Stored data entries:
⟨

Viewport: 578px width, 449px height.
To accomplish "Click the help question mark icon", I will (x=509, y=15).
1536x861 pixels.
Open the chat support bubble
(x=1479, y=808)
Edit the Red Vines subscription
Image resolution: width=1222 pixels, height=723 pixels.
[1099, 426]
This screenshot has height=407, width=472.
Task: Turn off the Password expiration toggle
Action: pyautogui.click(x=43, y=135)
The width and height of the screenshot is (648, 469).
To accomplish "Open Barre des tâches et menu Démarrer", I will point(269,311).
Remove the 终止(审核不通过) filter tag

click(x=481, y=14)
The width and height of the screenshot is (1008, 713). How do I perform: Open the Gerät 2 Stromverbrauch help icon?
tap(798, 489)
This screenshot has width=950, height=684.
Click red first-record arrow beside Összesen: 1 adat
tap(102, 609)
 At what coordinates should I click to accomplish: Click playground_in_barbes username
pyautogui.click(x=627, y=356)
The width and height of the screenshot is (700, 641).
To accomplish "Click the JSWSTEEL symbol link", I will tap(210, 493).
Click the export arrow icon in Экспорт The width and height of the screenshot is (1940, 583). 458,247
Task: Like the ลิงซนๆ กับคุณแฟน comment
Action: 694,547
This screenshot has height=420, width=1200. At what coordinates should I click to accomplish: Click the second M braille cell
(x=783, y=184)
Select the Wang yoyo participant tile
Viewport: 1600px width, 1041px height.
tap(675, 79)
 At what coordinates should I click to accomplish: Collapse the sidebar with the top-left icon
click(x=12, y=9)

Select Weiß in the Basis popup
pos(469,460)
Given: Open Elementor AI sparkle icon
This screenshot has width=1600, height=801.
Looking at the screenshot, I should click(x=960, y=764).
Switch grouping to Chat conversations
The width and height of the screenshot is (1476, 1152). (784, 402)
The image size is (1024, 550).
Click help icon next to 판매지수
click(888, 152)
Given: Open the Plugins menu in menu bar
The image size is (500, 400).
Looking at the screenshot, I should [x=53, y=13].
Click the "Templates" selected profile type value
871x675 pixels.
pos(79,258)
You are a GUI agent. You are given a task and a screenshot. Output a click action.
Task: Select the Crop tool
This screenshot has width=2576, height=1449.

⟩

# Task directions
The entries are to be transcribed exactly, each line in full.

# The completed task
Viewport: 578px width, 449px height.
To accomplish "Click the help question mark icon", I will (x=509, y=15).
1536x861 pixels.
Open the chat support bubble
(x=1479, y=808)
Edit the Red Vines subscription
Image resolution: width=1222 pixels, height=723 pixels.
[1099, 426]
This screenshot has height=407, width=472.
Task: Turn off the Password expiration toggle
Action: pyautogui.click(x=43, y=135)
The width and height of the screenshot is (648, 469).
To accomplish "Open Barre des tâches et menu Démarrer", I will point(269,311).
Remove the 终止(审核不通过) filter tag

click(x=481, y=14)
The width and height of the screenshot is (1008, 713). How do I perform: Open the Gerät 2 Stromverbrauch help icon?
tap(798, 489)
This screenshot has width=950, height=684.
Click red first-record arrow beside Összesen: 1 adat
tap(102, 609)
 At what coordinates should I click to accomplish: Click playground_in_barbes username
pyautogui.click(x=627, y=356)
The width and height of the screenshot is (700, 641).
To accomplish "Click the JSWSTEEL symbol link", I will tap(210, 493).
Click the export arrow icon in Экспорт The width and height of the screenshot is (1940, 583). 458,247
Task: Like the ลิงซนๆ กับคุณแฟน comment
Action: 694,547
This screenshot has height=420, width=1200. At what coordinates should I click to accomplish: Click the second M braille cell
(x=783, y=184)
Select the Wang yoyo participant tile
Viewport: 1600px width, 1041px height.
tap(675, 79)
 At what coordinates should I click to accomplish: Collapse the sidebar with the top-left icon
click(x=12, y=9)

Select Weiß in the Basis popup
pos(469,460)
Given: Open Elementor AI sparkle icon
This screenshot has width=1600, height=801.
Looking at the screenshot, I should click(x=960, y=764).
Switch grouping to Chat conversations
The width and height of the screenshot is (1476, 1152). (784, 402)
The image size is (1024, 550).
Click help icon next to 판매지수
click(888, 152)
Given: Open the Plugins menu in menu bar
The image size is (500, 400).
Looking at the screenshot, I should [x=53, y=13].
Click the "Templates" selected profile type value
871x675 pixels.
pos(79,258)
You are a GUI agent. You are given a task and a screenshot. Output a click action.
Task: Select the Crop tool
This screenshot has width=2576, height=1449.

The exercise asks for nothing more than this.